The Effects and Mechanisms of Sennoside A on Inducing Cytotoxicity, Apoptosis, and Inhibiting Metastasis in Human Chondrosarcoma Cells

Abstract

Currently, developing therapeutic strategies for chondrosarcoma (CS) remains important. Sennoside A (SA), a dianthrone glycoside from Senna and Rhubarb, is widely used as an irritant laxative, weight-loss agent, or dietary supplement, which possesses various bioactive properties such as laxative, antiobesity, and hypoglycemic activities. For the first time, our results suggested that cell proliferation and metastasis were inhibited by SA in CS SW1353 cells. SA induced cell growth arrest by inhibiting cell proliferation. The changes of N-cadherin and E-cadherin levels, the markers associated with epithelial mesenchymal transition (EMT), suggested the EMT-related mechanism of SA in inhibiting cell metastasis.

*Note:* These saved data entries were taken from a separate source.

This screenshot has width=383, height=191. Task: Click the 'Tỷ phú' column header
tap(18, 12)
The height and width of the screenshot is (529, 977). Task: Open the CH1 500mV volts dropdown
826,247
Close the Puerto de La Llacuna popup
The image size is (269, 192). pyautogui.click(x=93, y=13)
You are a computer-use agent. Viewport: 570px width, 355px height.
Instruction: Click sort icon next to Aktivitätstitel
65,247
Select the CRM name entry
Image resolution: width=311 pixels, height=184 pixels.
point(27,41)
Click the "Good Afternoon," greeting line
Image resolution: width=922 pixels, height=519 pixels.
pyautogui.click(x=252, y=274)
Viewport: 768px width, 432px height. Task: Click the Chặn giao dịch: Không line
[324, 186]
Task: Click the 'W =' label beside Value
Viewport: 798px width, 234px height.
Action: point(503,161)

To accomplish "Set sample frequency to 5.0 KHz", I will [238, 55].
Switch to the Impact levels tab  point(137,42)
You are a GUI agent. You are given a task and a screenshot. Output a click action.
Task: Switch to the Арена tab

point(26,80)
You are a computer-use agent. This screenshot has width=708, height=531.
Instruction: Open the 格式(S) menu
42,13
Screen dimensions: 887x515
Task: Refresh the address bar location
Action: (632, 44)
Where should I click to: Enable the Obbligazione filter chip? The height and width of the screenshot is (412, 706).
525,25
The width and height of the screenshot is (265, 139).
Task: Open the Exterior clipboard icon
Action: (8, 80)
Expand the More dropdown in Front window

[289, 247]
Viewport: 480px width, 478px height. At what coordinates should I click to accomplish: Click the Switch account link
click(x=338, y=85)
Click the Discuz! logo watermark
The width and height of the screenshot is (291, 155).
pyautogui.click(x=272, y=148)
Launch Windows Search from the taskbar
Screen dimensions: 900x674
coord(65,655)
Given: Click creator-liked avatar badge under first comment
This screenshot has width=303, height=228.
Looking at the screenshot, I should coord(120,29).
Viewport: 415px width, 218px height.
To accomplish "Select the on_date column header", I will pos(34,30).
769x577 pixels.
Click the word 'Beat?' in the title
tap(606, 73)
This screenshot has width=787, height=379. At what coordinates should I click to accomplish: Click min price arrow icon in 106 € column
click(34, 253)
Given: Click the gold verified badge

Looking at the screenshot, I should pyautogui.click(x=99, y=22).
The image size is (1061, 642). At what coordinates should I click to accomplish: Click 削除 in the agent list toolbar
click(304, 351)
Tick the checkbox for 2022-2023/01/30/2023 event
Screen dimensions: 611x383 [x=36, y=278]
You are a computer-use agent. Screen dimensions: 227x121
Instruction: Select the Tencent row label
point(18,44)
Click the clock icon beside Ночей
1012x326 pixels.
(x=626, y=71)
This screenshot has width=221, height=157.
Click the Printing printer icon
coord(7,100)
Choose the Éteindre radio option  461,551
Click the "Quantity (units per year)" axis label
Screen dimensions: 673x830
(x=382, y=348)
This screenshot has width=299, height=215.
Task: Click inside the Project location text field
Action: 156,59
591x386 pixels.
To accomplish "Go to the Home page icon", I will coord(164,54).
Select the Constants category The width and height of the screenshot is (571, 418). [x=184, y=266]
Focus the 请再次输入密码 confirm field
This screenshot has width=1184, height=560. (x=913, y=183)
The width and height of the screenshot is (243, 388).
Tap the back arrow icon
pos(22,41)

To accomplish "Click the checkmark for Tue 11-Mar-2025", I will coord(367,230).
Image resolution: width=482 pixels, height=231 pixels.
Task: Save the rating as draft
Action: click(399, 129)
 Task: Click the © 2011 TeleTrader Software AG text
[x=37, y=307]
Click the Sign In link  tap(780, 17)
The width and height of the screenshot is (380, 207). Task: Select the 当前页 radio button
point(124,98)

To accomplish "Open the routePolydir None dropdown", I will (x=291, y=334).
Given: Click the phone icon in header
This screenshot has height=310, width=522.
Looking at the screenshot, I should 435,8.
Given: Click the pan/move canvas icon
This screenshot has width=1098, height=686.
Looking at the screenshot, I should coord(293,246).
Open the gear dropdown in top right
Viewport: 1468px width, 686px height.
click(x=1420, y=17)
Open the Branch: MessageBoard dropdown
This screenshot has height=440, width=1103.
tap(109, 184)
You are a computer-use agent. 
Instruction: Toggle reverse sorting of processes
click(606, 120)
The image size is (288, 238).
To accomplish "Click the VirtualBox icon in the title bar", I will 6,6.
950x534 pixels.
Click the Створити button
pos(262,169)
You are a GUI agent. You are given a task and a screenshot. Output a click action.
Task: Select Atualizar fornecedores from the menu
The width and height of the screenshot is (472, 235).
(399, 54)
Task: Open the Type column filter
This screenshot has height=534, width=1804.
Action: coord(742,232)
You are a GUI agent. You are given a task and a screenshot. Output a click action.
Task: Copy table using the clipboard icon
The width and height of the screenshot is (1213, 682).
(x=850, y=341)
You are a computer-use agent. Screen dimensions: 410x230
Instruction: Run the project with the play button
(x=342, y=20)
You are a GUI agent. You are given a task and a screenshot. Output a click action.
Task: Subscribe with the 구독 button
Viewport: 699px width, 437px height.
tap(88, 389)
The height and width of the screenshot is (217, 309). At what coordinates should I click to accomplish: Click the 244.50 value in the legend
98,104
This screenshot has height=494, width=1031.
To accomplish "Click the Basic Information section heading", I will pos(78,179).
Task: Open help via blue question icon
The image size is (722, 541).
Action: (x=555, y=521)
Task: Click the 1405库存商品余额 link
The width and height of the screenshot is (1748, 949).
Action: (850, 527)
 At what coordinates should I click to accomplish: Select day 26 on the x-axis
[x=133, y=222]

Besides, SA significantly stimulated apoptosis in CS SW1353 cells, leading to cell death. The increase of Bax/Bcl2 ratio confirmed that the internal mitochondrial pathway of apoptosis was regulated by SA. In addition, the prediction of network pharmacology analysis suggested that the possible pathways of SA treatment for CS included the Wnt signaling pathway. Notably, the protein levels of the components in the Wnt pathway, such as Wnt3a, β-catenin, and c-Myc, were downregulated by SA in CS SW1353 cells. To sum up, these results demonstrated that the suppression of the growth, metastasis and the stimulation of cytotoxicity, and apoptosis mediated by SA in CS SW1353 cells were possibly caused by the inhibition of the Wnt/β-catenin pathway, indicating an underlying therapeutic prospect of SA for chondrosarcoma.